The enrollment and revalidation process is initiated through the Provider Enrollment, Chain, and Ownership System (PECOS), which serves as the central repository for all provider enrollment information. All institutional providers and suppliers are required to pay a mandatory application fee with their initial enrollment, revalidation, or change of ownership application. For the year 2025, the application fee is set at $730. This fee is non-refundable and must be paid before the application can proceed to processing.

Providers are required to revalidate their enrollment information at least once every five years, which subjects them to a full re-screening based on their current risk category. Certain changes to a provider’s enrollment record, such as a change in ownership or the addition of a new practice location, must be reported to CMS within 30 days. Failure to timely update this information can lead to a revocation of billing privileges.
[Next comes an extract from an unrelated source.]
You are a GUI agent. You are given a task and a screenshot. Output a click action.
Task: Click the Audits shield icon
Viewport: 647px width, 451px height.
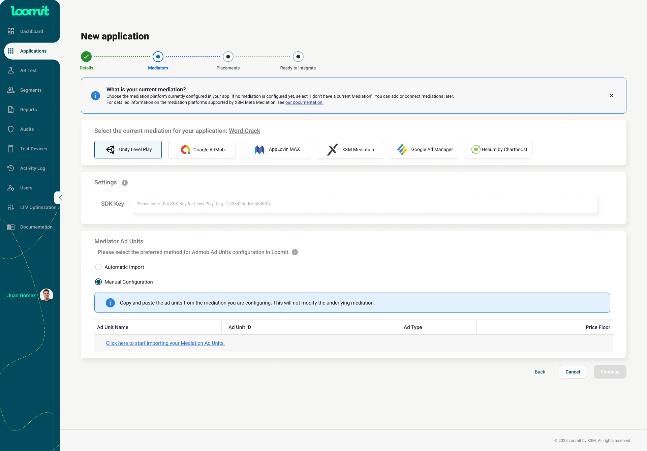pyautogui.click(x=11, y=129)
The fingerprint-based background check for high-risk providers must be completed within 30 days of the request from the Medicare Administrative Contractor (MAC), often involving a separate fee to the authorized fingerprinting vendor, which typically ranges from $50 to $150.

Non-Compliance and Penalties

Failure to comply with CMS background check and enrollment requirements carries serious legal and financial consequences for providers and suppliers. CMS has the authority to deny a provider’s initial enrollment application or revoke the billing privileges of an already enrolled provider for non-compliance. Grounds for denial or revocation include failing to submit fingerprints within the 30-day deadline, having a felony conviction related to federal healthcare programs within the preceding ten years, or being found on the OIG LEIE.

A provider who employs or contracts with an excluded individual and submits a claim for services furnished by that person is subject to significant Civil Monetary Penalties (CMPs). The OIG can impose a penalty of $20,000 for each item or service provided by the excluded individual. Furthermore, the provider may be liable for treble damages, which is three times the amount claimed to CMS for reimbursement, in addition to the penalty per item. The most severe consequence is the revocation of the provider’s ability to bill Medicare and Medicaid, effectively prohibiting participation in the federal healthcare programs.